Instructions to follow: Once a line is found to contain "Expand", copy it out of the listing.

Data for review:
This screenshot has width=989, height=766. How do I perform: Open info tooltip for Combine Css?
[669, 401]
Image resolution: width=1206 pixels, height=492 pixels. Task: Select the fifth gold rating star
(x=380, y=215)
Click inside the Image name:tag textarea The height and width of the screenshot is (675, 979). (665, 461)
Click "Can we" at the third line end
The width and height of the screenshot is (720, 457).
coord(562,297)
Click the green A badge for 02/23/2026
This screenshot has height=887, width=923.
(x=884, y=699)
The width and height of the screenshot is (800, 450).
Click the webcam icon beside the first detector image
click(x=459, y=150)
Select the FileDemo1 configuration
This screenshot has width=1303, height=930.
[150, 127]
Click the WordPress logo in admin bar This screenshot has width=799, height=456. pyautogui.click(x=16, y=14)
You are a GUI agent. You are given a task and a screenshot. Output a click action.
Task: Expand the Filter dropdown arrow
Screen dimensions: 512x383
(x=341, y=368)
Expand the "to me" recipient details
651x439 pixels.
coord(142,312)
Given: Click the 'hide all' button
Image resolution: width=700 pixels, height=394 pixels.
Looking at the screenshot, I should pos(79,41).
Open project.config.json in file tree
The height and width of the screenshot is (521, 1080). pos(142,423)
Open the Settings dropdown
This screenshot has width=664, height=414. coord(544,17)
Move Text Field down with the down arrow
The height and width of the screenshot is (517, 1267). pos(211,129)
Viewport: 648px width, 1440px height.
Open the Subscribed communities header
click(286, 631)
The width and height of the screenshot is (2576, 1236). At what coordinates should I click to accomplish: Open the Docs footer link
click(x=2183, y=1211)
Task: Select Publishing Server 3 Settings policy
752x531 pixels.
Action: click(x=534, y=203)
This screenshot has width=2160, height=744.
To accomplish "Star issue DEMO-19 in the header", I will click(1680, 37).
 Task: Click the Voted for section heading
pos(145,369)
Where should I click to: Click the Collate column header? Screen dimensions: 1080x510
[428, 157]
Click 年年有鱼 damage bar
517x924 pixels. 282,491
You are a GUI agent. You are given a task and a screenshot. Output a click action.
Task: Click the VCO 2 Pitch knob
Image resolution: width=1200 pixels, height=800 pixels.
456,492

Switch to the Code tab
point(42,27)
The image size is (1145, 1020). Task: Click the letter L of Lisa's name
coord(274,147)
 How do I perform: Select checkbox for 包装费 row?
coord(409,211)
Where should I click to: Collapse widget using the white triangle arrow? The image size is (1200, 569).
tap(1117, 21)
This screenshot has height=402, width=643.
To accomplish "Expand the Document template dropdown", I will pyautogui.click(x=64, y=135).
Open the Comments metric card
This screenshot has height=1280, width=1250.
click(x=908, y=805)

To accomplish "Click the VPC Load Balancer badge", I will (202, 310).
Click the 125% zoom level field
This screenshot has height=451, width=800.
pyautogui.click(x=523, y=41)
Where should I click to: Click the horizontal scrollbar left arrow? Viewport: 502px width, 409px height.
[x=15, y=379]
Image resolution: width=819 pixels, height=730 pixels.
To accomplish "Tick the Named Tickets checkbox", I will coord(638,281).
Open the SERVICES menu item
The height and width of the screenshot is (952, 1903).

Finished task:
Task: Expand the Filter dropdown arrow
Expand the "to me" recipient details
To accomplish "Expand the Document template dropdown", I will pyautogui.click(x=64, y=135).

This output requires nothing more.